On the verge of retirement, the former industry leader remains convinced TAF (trading among farmers) is a smokescreen for eventual listing of Fonterra. Bull, 75, is leaving the industry after a 50-year stint, 20 of them devoted to governance roles.
Bull was chairman of Rangitaiki Plains Dairy Company (RPDC) before its merger with two other regional processors to form Bay Milk Products in the 1970s. He was a director of Bay Milk until its merger with the New Zealand Dairy Group in 1992. Following the merger he became deputy chairman of the New Zealand Dairy Board and stepped down in 1997 to concentrate on his farm.
A Fonterra supplier, Bull’s 373ha dairy property, Lake Farm, near Kawerau is on the market. Bull milks 850 cows and hopes to produce 320,000kgMS this year. The farm comes with 320,000 Fonterra shares, worth nearly $1.5 million.
He believes the time is right to retire but stresses it has nothing to do with Fonterra’s recent decision to embrace TAF, a controversial share trading scheme among farmers.

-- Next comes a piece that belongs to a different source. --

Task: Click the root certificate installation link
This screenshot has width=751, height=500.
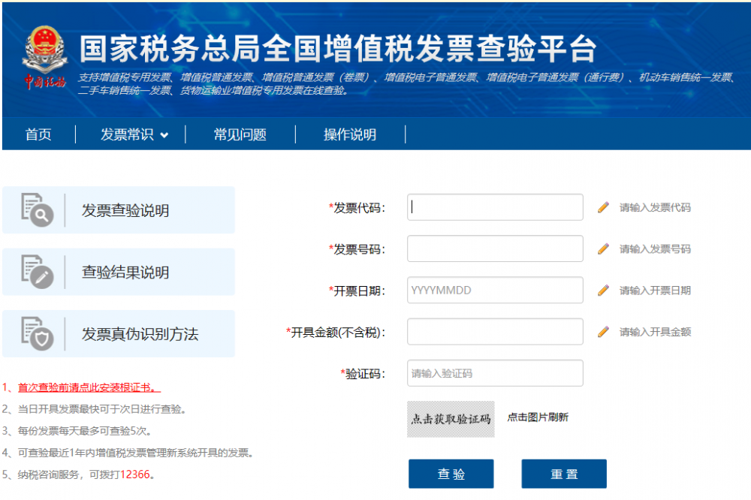Action: coord(89,388)
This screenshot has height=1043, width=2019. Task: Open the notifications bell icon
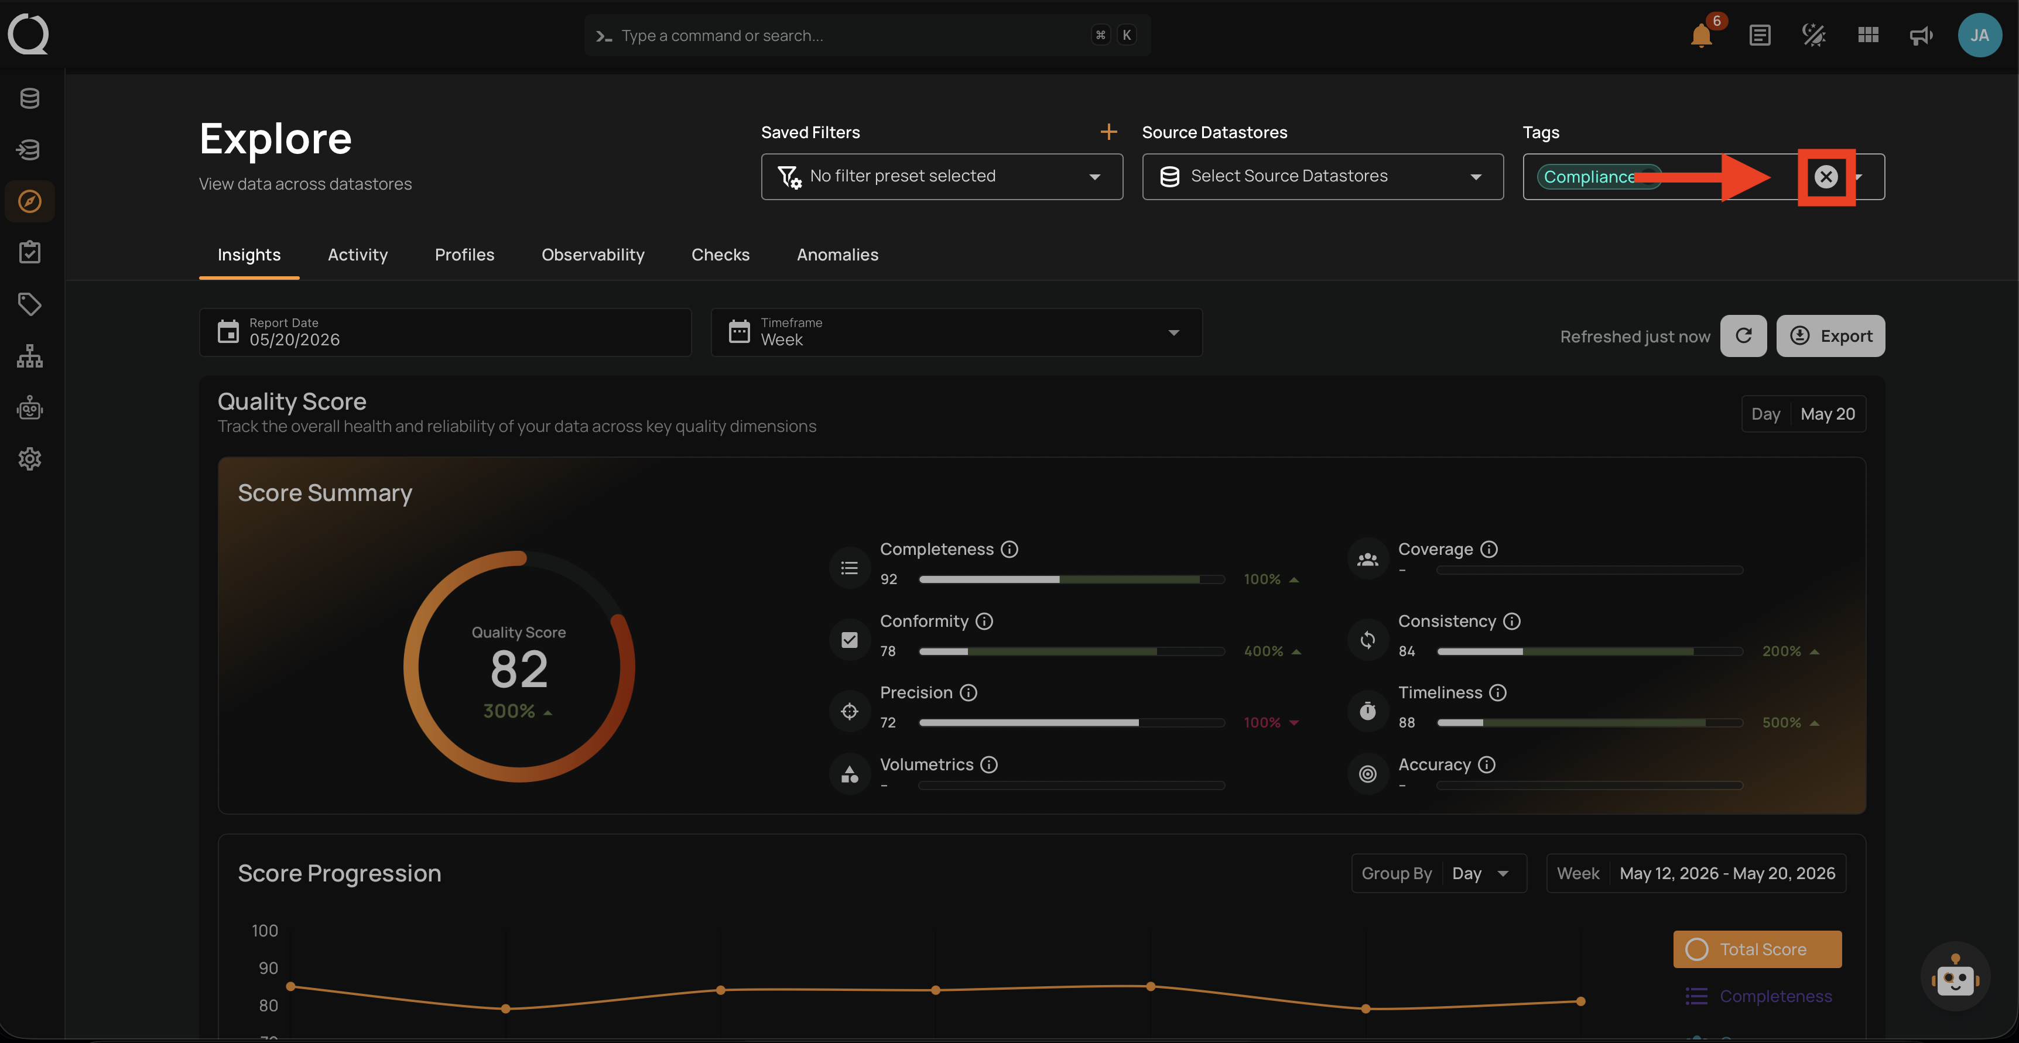(x=1701, y=35)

”I’ve been thinking about retiring for a while,” he told Dairy News.
“The hills have got steeper and posts heavier so the time is right to step down. It’s a great opportunity for someone else to pick it up and take the next step.”
Bull voted against TAF in June.
He’s concerned it disassociates shareholders from the value of milk supplied, moving it away from the co-op model. On a Nuffield scholarship visit in 1975 to the UK, Bull saw Irish dairy processor Kerry ceding farmer control. He believes Fonterra is following a similar route with TAF.

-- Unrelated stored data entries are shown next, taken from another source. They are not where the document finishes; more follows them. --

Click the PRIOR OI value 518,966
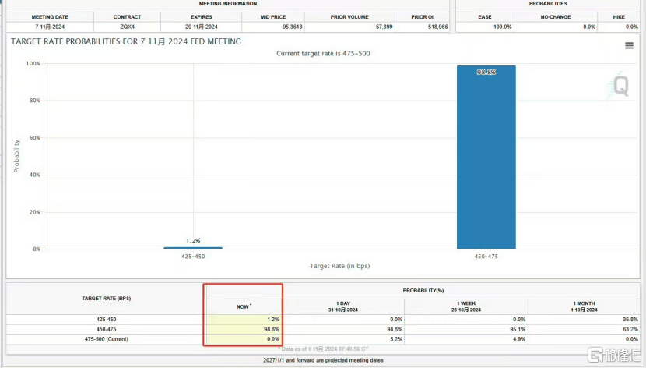The image size is (646, 368). 433,27
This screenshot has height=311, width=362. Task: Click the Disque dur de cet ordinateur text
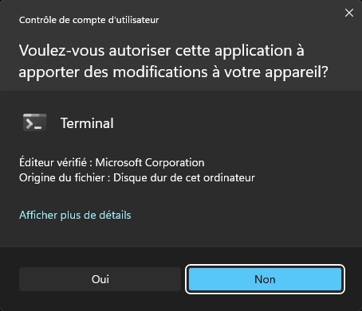point(184,177)
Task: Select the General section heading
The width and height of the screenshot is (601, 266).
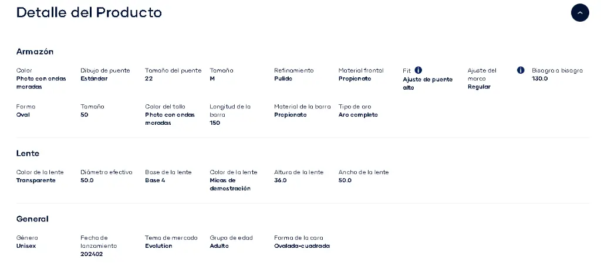Action: point(32,219)
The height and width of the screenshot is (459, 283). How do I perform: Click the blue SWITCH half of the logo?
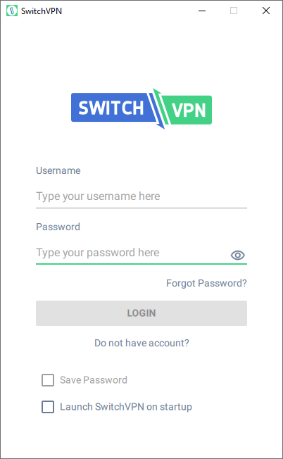(111, 108)
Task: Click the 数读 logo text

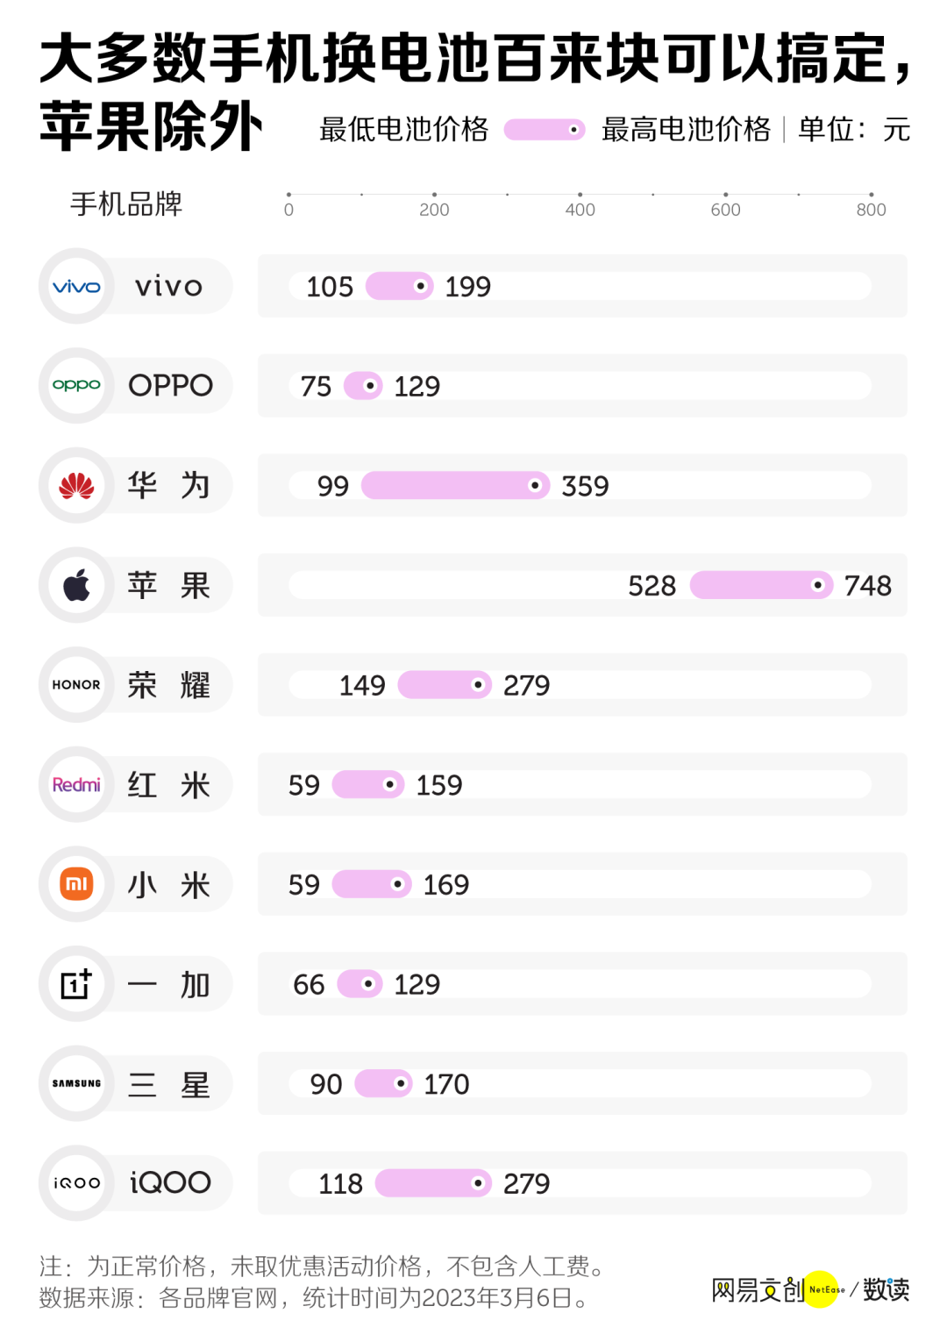Action: pos(886,1289)
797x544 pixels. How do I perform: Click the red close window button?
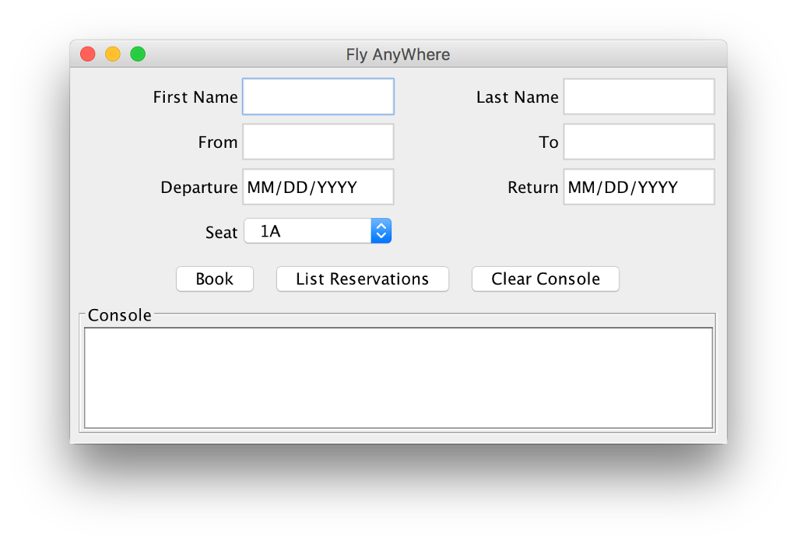[88, 54]
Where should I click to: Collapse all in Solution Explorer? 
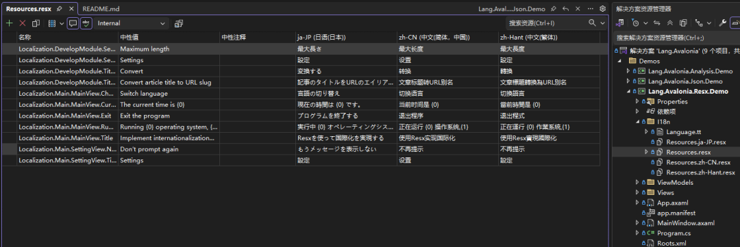669,23
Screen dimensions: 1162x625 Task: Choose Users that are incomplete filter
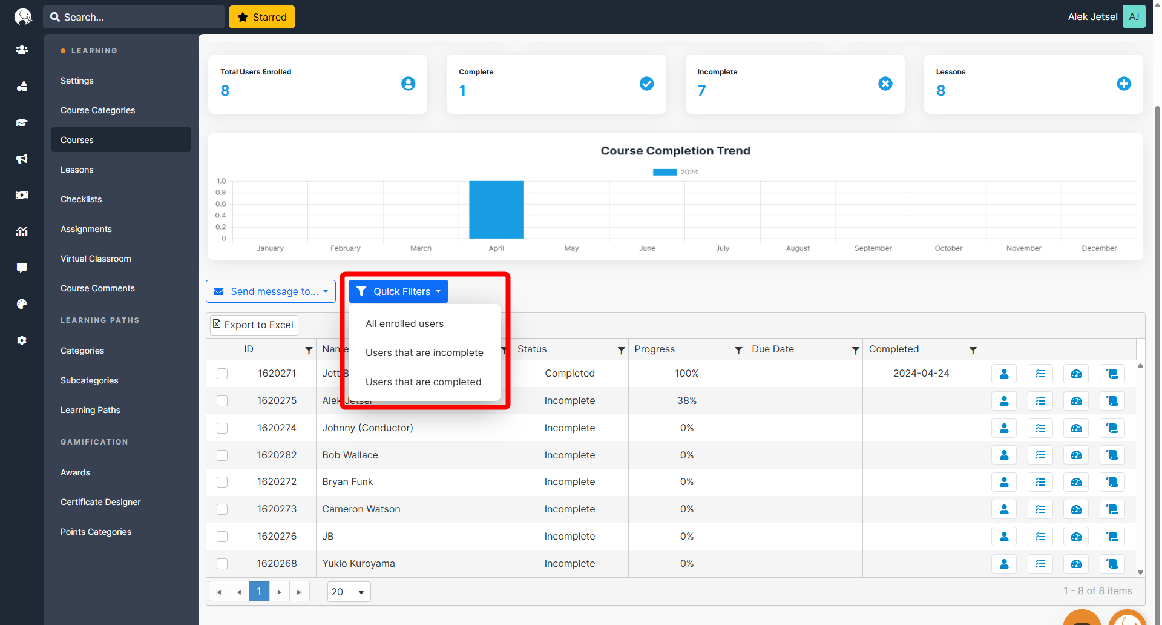point(424,352)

“Tensions over the new structure will eventually lead to Fonterra ending up on the stock exchange,” says Bull.
Fonterra’s board argues TAF is needed to stop capital washing in and out of the co-op, giving it a sound capital structure to expand. But Bull points out Fonterra could have expanded with funding from other sources. “TAF is a smokescreen. But as a majority of suppliers have voted for it, as a shareholder I accept the result.”
As a co-op leader Bull has seen the benefits of the co-op model trickle down to farmer shareholders. Co-ops face challenges but these are overcome without ceding control to outsiders, he points out.
As chairman of RPDC, Bull led it through some tough times. The co-op was forced to divest non-core businesses, including a cheese cake and ice cream business.
In return for loans to prop up the co-op, RPDC appointed two non-farmers – ANZ representative and an accountant to its board. It was a first for a dairy co-op in New Zealand and the move paid off, Bull says.
“These two guys made a sterling contribution to the co-op and it took us three years to retire debts through sale of non-core assets and our payout to farmers was again right up there with the best.”
In 1987, when an earthquake flattened the co-op’s Edgecumbe plant, it bounced back again. Bull supported the merger of dairy co-ops. It allows farmers and the co-ops to leverage economies of scale.
When Bull became chairman of RPDC, there were 50 dairy co-ops dotted over the country. When he stepped down from the NZDG, there were just eight.
On his retirement plans, Bull says he will travel and devote more time to the Rotary Club. As a Rotarian, he has undertaken rural village projects in Samoa and Fiji.
Bull, who moved from north Auckland to Bay of Plenty to join the dairy industry also plans to stay in Whakatane which has been his home for 50 years.